I recently learned about a competition being held by a literary agent named Nathan Bransford. Writers were to send him the opening paragraph of their work in progress, and the best one would receive a free critique of the writer's work or query letter. It seemed like a low-risk venture, so I entered. But I didn't send the opening paragraph of my completed manuscript, The Grave and the Gay. The reason is that I had already sent a query letter and sample chapters of the work to Bransford and he had rejected it. And even though I had since adjusted the opening (and did so again as recently as 48 hours ago), I felt that a fresh start was required.

I looked at the opening paragraph of my other work in progress, which is a single sentence: "I am the King of Bad Dreams." Nah, that won't work. Not much of a paragraph, is it? I could bring up the next two sentences and pretend I intended the three to form an opening paragraph, but it still wasn't compelling enough to stand up to competition. The fact is, the opening is the hardest part of writing a novel. I'm not sure I'd be happy with my current openings if I spent the next 30 years revising them.

Ultimately, I sent the opening paragraph of the essay I wrote about spreading my friend's ashes, which I shared in an earlier post. Even though it's not a work in progress, it's my favorite opening paragraph:

The last time I saw my friend Marc, he was tumbling down from a bridge onto the ground approximately sixty feet below. I had a good view because I was the one who caused his descent. I didn’t necessarily want to do it, but he insisted. And he wasn’t hurt by the fall, because he was already dead. You see, I was spreading his ashes.

Suffice to say, I didn't win. Well, so what? As my hero Abraham Lincoln once said, "I have been too familiar with disappointments to be very much chagrined." Besides, I'm plenty busy shopping around The Grave and the Gay and working on my other work in progress (which is still untitled; the file name is NEW NOVEL.doc). So I dropped it from my mind. Until today.

I was looking through my "Writings" folder on my computer, where a number of files of varying vintages are stored. Many of these are fragments: beginnings of stories, snatches of dialogue, plays on words, observations, etc. I've saved them because I'd once read that Stephen Stills saves all of his musical and lyrical scraps until he finds a place to fit them in. Maybe it could work for me, as well.

One of the files had the cryptic title, "Fifteen.doc." I didn't recall its contents so I opened it. There was just a single short paragraph:

Fifteen. When I was 15 it seemed like I’d be 15 forever. The summer that I was 15 was a memorable one. I had my first beer, my first joint, and my first kiss. Days lasted years. Nights lasted decades. And then one morning, I woke up and I was 45.

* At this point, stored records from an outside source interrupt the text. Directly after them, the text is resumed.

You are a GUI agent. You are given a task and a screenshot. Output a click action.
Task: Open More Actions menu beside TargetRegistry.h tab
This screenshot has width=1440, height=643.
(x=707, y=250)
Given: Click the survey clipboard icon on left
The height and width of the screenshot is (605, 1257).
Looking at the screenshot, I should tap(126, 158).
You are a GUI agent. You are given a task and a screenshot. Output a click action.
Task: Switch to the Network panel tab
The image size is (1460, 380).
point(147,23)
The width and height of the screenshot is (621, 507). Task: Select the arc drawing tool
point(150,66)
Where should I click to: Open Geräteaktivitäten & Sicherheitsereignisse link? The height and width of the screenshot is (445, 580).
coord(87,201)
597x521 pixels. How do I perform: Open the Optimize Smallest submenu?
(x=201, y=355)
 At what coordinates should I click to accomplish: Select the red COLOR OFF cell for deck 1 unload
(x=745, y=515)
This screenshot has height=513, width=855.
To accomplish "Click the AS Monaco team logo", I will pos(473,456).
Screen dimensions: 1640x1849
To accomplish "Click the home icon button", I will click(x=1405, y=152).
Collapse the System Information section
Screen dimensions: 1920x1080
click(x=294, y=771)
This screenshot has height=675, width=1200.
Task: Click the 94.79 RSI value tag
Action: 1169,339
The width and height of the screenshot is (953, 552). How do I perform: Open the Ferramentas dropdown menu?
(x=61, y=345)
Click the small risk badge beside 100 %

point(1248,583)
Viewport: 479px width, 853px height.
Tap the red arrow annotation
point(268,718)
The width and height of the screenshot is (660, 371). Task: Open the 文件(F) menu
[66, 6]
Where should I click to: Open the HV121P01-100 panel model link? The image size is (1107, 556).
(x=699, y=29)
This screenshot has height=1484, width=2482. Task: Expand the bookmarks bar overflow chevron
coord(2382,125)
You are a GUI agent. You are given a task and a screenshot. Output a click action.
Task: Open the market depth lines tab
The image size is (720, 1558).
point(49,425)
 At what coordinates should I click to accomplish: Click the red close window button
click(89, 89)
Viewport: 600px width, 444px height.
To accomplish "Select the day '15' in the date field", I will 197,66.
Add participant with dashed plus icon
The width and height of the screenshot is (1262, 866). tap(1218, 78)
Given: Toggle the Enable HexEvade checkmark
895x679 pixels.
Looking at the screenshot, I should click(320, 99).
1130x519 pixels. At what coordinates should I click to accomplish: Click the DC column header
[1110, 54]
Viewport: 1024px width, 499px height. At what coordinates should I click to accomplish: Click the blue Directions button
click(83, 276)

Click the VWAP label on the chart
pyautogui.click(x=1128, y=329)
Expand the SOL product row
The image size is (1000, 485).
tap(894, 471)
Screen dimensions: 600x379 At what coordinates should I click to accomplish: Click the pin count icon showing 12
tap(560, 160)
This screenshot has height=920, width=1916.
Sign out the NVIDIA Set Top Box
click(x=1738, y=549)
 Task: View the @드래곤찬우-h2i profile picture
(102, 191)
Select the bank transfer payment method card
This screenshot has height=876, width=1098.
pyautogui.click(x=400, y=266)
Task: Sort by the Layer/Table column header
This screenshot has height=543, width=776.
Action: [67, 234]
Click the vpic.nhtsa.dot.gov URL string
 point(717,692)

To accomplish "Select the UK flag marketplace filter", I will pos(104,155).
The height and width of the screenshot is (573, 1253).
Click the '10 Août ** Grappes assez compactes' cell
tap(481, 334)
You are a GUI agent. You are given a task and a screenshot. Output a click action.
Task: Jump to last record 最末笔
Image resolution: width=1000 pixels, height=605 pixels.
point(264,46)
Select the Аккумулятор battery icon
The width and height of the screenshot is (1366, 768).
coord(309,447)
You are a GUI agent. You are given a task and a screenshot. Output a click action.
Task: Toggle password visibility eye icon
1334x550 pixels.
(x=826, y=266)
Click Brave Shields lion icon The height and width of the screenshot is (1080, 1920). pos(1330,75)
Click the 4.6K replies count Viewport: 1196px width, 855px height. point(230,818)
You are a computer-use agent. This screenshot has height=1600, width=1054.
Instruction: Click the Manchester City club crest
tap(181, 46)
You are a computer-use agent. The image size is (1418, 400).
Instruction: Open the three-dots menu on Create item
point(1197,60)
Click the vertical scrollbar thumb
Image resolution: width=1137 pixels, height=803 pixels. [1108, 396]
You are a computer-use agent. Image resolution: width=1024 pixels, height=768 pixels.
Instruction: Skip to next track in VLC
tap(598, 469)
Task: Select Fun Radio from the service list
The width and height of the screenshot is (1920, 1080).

I liked it! I must have written it some time last year, when I was 45. It felt real to me, and yet it was also something I felt I could build on. The first question, of course, was "What's next?" And it came to me very quickly. I appended the following to the paragraph:

And I had a 15-year-old of my own. And I had to tell him that I was leaving his mother.

So now I had a brand new opening paragraph that I wish I had found in time for the competition:

Fifteen. When I was 15 it seemed like I’d be 15 forever. The summer that I was 15 was a memorable one. I had my first beer, my first joint, and my first kiss. Days lasted years. Nights lasted decades. And then one morning, I woke up and I was 45. And I had a 15-year-old of my own. And I had to tell him that I was leaving his mother.

No matter. It was an exciting new beginning and I went with it. Within half an hour, I had five paragraphs and something more: yet another work in progress. In need of a title and, one day I hope, an agent and publisher.